Graduation season is nearing and with that comes the freedom and independence of adulthood. One rite of passage into adulthood is making your own decisions — including financial ones like insurance. The topic of insurance can be daunting for most people, especially young adults, who sometimes learn the hard way their coverage isn’t adequate until they need to file a claim.

Young adults, hold tight. Here’s one life lesson on insurance that you won’t want to miss!

Renters Insurance — protects your belongings damaged in a fire, theft or vandalism.

  • The owner of the property is responsible for insuring the structure and premise but their coverage does not include personal belongings.
  • Many apartment complexes require renters insurance; check with your landlord and ask questions before signing a lease.
  • If you’re still living at your parents’ home, your belongings should be covered under their homeowners policy, but don’t assume.
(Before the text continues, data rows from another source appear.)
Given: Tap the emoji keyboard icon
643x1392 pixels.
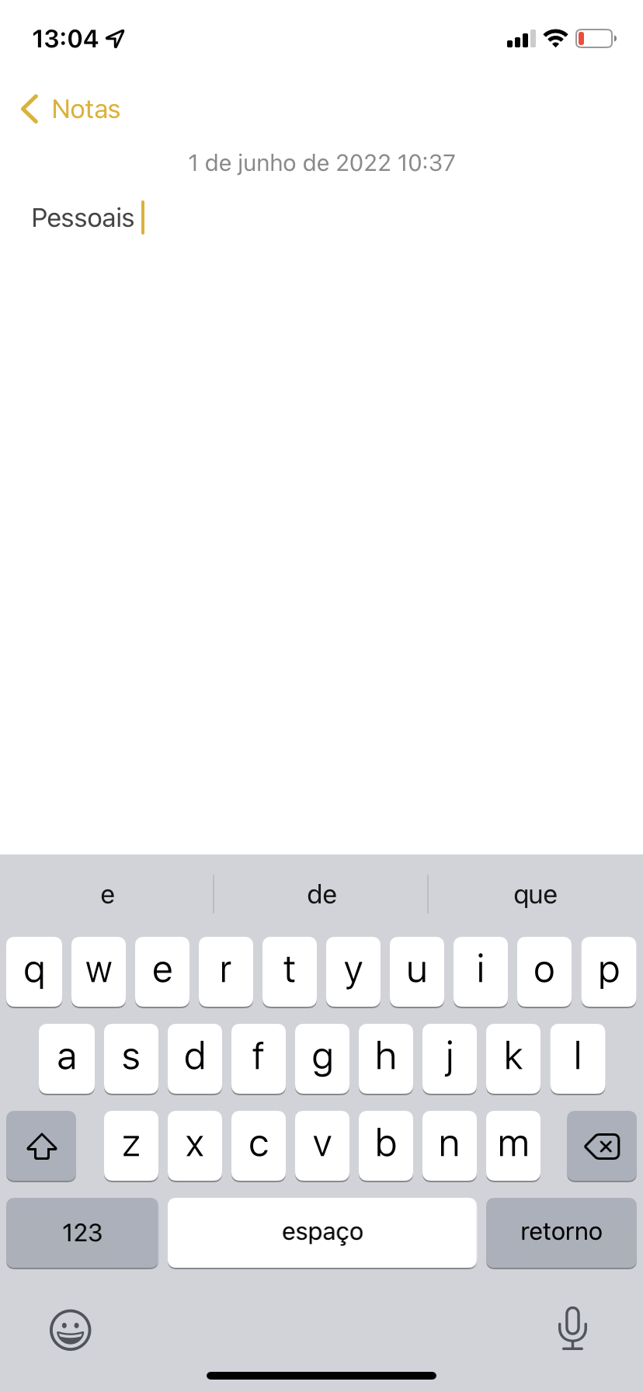Looking at the screenshot, I should click(71, 1329).
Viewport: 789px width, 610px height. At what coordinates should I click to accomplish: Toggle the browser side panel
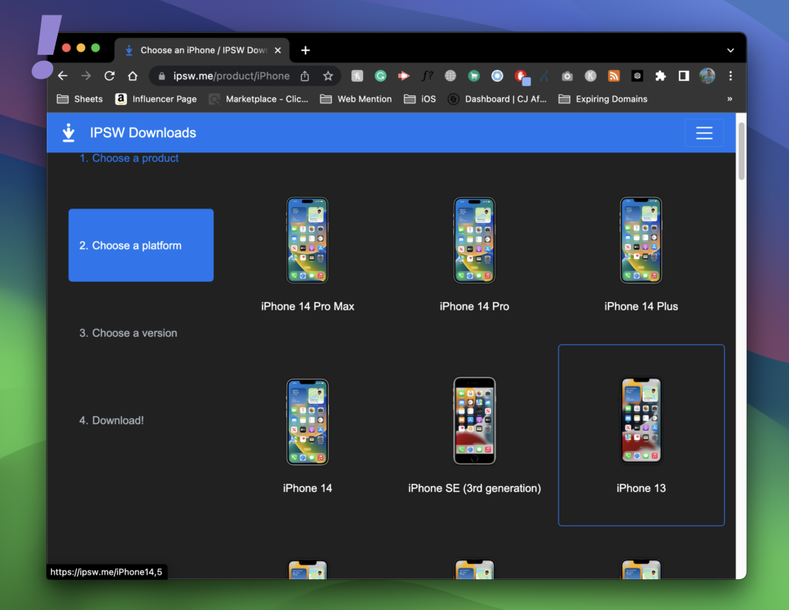tap(683, 75)
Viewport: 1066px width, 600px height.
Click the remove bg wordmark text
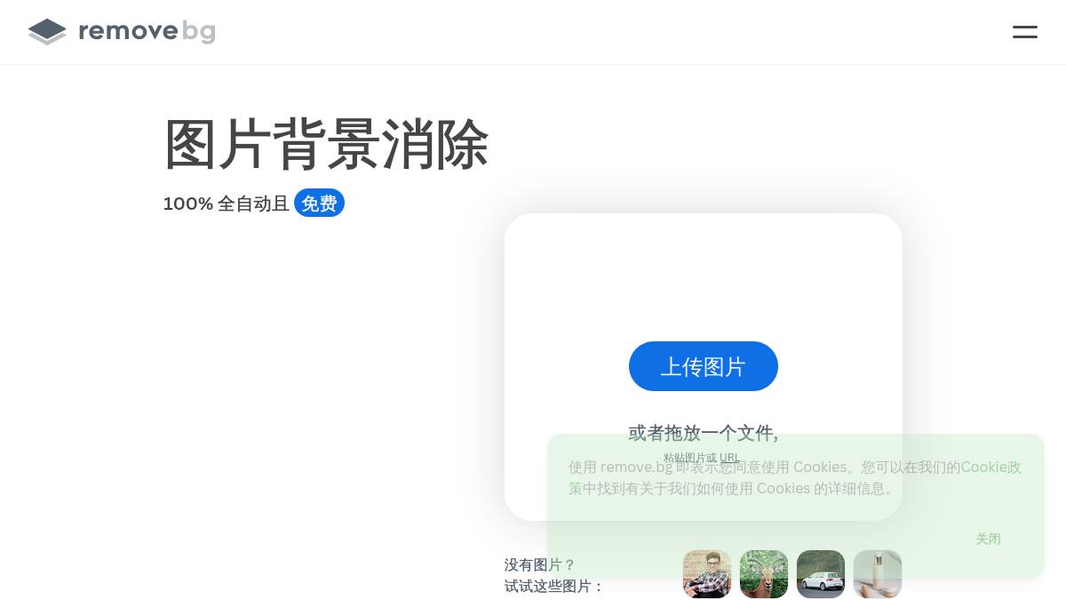tap(147, 32)
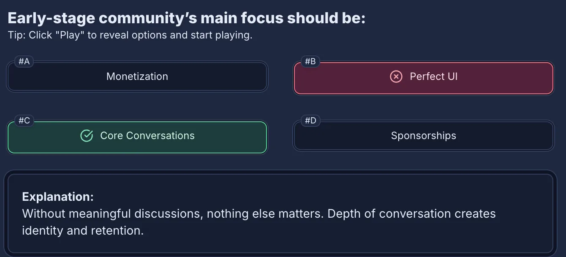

Have adult conversation with them and their independent insurance agent to see what’s covered.
  • To make things easier if you have to collect a claim, take photos or video of your belongings and store a copy outside your residence or on a cloud system.
  • Three types:
    • “Loss of use” — coverage if your rental becomes uninhabitable while it’s being repaired or rebuilt.
    • “Personal property” — covers contents of your apartment like your iPad, bed and couch.
    • “Personal liability” — cover bodily injury and property damage to others caused by your actions or negligence.

Auto Insurance — financial protection against physical damage, bodily injury from a car accident.

  • It’s recommended to purchase a healthy amount of liability coverage for your auto insurance policy; if you’re found liable in an accident the total could cost you hundreds of thousands of dollars in medical bills, pain and suffering — this could be detrimental to your finances.
  • Cost for liability coverage is usually marginal and will give you peace of mind.

Life Insurance — a sum of money paid upon death of the insured person to the beneficiary (person legally designated to receive the money).

  • Just because you’re young and healthy doesn’t mean life insurance isn’t important — a huge benefit of the cost of permanent life insurance is that it stays at the rate of purchase as long as you continue to pay the premiums.
  • If you have debt and pass away before it’s paid off the co-signer, likely your parents or grandparents, would be responsible for paying (depends on terms and conditions of the loan).
  • If you have college loan debt and pass away, your parents would be held responsible. It is recommended that you purchase a life insurance policy that is equal to the amount of school debt.

Another helpful tip is meeting with your local independent insurance agent. Your agent will be able to guide you through the process and answer any questions. It’s their job to find the best coverage to fit your life.